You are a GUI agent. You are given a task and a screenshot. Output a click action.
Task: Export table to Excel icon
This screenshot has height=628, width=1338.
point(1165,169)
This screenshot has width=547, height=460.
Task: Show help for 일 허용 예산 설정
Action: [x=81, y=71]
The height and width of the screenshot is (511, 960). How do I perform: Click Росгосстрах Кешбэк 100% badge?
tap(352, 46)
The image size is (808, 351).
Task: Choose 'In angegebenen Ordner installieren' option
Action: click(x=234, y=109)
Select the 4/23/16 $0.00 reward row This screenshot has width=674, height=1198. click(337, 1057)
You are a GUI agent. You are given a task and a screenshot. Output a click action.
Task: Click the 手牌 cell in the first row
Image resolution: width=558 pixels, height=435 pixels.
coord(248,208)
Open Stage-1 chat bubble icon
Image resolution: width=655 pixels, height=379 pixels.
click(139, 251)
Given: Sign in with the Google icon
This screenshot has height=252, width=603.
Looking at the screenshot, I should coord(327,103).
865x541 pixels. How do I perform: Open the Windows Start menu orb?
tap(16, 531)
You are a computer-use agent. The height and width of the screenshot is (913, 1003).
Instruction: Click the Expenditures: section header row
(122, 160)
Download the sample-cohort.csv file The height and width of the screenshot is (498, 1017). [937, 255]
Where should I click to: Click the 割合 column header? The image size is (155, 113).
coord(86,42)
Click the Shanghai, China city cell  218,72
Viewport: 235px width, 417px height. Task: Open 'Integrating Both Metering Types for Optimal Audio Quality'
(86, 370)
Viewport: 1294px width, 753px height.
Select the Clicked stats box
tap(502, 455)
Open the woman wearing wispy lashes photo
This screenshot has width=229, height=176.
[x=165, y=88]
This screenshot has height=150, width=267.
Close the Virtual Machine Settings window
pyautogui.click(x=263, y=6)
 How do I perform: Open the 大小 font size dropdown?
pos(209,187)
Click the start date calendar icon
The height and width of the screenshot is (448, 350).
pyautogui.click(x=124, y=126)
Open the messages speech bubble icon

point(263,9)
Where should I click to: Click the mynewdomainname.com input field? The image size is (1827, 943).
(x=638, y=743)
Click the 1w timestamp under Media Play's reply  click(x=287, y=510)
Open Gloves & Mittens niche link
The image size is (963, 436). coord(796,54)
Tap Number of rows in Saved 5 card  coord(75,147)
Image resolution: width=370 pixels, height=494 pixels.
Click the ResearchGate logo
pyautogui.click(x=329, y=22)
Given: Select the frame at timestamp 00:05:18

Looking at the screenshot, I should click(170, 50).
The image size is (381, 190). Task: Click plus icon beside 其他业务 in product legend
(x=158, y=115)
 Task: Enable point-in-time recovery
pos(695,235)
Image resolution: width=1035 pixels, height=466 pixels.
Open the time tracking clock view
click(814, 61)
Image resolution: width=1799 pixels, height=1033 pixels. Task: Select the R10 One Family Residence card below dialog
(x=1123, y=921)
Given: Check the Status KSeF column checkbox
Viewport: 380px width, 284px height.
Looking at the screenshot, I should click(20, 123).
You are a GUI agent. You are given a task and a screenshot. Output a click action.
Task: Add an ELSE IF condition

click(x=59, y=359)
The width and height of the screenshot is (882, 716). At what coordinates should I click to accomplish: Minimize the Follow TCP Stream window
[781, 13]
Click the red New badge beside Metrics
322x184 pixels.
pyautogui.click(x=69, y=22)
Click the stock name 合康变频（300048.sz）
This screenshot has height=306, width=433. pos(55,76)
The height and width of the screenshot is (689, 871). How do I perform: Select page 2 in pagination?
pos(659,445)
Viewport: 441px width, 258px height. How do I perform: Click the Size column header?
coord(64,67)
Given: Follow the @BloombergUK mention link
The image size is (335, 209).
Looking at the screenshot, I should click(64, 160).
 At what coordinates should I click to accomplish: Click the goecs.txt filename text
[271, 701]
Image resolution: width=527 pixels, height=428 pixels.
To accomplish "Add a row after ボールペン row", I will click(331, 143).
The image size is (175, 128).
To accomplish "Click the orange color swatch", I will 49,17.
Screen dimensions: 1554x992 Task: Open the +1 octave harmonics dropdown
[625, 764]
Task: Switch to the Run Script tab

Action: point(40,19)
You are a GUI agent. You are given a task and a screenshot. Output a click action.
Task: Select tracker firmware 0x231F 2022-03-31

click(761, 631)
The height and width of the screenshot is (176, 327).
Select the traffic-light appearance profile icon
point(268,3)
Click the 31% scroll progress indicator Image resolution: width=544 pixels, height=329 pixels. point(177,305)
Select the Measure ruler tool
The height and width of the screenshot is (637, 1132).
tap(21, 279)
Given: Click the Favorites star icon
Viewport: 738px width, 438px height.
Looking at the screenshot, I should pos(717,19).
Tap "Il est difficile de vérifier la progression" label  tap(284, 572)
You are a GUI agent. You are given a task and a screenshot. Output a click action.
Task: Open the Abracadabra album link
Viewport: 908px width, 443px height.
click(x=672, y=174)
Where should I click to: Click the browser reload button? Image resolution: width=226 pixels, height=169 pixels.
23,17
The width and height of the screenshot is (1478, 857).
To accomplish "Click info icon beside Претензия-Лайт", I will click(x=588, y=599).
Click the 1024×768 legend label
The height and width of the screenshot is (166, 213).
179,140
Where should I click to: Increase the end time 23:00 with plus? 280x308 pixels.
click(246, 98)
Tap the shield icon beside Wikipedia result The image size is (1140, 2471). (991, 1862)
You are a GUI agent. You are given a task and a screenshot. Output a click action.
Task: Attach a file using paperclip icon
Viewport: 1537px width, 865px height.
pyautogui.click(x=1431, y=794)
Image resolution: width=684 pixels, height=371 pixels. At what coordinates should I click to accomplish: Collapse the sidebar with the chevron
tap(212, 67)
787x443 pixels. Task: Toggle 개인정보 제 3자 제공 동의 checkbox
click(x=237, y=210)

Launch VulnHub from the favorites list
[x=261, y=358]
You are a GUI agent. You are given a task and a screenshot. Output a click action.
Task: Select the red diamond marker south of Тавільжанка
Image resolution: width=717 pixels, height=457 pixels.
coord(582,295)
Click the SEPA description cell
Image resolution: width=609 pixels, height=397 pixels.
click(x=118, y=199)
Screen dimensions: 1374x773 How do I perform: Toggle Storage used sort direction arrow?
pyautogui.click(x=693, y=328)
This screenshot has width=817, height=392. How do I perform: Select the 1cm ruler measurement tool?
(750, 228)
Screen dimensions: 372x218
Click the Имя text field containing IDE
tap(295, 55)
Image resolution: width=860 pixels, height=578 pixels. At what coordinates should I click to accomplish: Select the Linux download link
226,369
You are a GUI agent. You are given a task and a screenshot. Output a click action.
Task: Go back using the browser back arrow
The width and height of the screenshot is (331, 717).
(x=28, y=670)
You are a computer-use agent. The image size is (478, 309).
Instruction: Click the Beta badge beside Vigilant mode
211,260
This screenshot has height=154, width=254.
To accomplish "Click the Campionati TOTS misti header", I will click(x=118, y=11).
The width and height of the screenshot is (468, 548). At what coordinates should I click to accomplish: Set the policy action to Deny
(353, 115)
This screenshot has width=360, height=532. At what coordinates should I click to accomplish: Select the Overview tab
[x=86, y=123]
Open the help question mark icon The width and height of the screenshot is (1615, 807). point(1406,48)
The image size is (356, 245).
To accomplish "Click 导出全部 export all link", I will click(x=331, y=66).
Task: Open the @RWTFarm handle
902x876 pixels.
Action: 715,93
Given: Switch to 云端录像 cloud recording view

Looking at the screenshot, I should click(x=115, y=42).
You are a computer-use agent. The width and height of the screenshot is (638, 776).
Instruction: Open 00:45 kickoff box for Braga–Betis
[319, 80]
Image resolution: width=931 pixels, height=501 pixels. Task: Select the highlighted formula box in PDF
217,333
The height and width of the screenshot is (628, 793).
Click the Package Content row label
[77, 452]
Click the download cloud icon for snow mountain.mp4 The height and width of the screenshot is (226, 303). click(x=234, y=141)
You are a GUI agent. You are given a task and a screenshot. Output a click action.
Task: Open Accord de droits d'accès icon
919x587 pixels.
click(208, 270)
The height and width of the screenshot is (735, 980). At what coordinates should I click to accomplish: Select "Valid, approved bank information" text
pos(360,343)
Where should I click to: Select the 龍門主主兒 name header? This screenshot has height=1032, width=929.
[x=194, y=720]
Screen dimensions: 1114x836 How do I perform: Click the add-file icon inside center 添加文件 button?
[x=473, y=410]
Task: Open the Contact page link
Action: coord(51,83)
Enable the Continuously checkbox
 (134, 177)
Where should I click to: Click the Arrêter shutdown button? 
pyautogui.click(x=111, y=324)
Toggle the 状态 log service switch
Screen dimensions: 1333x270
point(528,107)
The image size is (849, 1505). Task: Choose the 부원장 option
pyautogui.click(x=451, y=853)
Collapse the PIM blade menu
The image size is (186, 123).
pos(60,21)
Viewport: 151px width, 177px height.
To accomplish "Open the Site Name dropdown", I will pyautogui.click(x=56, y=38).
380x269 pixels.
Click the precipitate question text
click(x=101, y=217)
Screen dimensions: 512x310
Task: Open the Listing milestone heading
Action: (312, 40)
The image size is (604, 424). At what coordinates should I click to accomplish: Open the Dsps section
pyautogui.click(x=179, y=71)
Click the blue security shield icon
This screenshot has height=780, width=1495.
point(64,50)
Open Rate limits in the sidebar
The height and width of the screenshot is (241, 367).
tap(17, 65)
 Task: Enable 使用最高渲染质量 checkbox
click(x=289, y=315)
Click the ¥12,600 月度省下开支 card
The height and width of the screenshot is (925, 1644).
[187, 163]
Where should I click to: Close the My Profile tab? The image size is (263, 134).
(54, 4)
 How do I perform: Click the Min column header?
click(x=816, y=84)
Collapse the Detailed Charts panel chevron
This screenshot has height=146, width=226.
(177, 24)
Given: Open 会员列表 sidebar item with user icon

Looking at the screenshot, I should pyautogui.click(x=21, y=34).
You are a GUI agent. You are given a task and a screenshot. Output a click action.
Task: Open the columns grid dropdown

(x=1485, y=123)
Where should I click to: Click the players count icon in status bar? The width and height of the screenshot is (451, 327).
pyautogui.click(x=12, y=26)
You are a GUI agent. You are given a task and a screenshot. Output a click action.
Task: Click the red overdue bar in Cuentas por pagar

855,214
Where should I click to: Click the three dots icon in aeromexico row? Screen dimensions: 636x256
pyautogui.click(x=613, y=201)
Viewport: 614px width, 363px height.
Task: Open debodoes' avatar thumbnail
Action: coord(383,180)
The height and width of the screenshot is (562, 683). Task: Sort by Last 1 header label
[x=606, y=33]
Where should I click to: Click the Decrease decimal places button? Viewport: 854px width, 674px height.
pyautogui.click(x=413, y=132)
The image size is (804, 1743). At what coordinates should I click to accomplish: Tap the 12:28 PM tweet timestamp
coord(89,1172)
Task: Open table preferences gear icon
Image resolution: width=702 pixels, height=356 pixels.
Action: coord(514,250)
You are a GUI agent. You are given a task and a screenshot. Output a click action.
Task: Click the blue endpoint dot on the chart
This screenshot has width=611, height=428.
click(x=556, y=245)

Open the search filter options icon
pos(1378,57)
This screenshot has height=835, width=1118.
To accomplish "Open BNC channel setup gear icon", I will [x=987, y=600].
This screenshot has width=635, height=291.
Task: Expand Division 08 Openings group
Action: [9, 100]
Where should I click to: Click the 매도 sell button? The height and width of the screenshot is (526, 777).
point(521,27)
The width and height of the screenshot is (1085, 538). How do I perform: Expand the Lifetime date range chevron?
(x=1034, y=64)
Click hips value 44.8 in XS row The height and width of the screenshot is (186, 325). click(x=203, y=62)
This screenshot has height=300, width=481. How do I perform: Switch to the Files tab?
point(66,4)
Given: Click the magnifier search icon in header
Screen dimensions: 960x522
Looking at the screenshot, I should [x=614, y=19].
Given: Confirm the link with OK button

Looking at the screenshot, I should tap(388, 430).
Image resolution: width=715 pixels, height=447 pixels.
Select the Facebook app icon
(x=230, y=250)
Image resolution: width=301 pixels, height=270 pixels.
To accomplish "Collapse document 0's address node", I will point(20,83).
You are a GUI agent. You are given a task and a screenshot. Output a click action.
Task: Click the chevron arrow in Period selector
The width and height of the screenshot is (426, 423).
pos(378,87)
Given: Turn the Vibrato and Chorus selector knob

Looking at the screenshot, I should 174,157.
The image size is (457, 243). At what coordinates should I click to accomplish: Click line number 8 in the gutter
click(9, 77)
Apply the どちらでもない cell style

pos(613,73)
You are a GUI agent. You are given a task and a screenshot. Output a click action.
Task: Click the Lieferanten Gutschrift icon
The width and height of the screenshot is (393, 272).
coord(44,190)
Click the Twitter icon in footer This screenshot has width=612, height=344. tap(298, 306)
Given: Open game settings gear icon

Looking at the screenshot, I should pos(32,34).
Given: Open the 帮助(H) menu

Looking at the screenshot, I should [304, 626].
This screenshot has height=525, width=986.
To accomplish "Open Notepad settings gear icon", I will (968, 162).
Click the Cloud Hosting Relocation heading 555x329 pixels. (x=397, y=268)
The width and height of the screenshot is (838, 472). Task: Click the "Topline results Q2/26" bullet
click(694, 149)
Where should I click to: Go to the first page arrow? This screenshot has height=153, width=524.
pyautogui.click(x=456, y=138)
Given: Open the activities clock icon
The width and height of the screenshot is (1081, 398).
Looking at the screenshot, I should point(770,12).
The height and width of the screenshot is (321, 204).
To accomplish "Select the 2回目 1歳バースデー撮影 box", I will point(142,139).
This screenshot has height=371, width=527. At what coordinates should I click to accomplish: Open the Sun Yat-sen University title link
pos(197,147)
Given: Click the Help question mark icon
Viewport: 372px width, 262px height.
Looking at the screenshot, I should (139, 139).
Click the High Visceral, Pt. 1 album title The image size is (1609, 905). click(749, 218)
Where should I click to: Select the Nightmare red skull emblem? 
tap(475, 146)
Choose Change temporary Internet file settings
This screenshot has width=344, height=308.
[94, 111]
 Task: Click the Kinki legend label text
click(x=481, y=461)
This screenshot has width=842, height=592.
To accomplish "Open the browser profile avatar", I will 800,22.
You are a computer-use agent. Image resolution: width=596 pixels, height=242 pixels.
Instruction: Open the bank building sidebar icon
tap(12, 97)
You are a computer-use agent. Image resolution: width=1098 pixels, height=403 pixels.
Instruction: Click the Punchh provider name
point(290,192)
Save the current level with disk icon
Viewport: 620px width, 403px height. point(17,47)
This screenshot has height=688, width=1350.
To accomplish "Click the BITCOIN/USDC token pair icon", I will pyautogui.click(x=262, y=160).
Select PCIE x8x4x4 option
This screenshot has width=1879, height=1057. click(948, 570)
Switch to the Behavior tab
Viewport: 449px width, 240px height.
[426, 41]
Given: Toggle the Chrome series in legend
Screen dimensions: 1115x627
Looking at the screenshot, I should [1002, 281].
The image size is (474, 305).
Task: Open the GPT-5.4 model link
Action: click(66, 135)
____________________
| What the task requires |
Reproduce the rows above character for character, starting at the line that contains "Task: Open table preferences gear icon" and ending at the line that contains "point(521,27)", with both of those lines included.

| Answer to the task |
Task: Open table preferences gear icon
Image resolution: width=702 pixels, height=356 pixels.
Action: coord(514,250)
You are a GUI agent. You are given a task and a screenshot. Output a click action.
Task: Click the blue endpoint dot on the chart
This screenshot has width=611, height=428.
click(x=556, y=245)

Open the search filter options icon
pos(1378,57)
This screenshot has height=835, width=1118.
To accomplish "Open BNC channel setup gear icon", I will [x=987, y=600].
This screenshot has width=635, height=291.
Task: Expand Division 08 Openings group
Action: [9, 100]
Where should I click to: Click the 매도 sell button? The height and width of the screenshot is (526, 777).
point(521,27)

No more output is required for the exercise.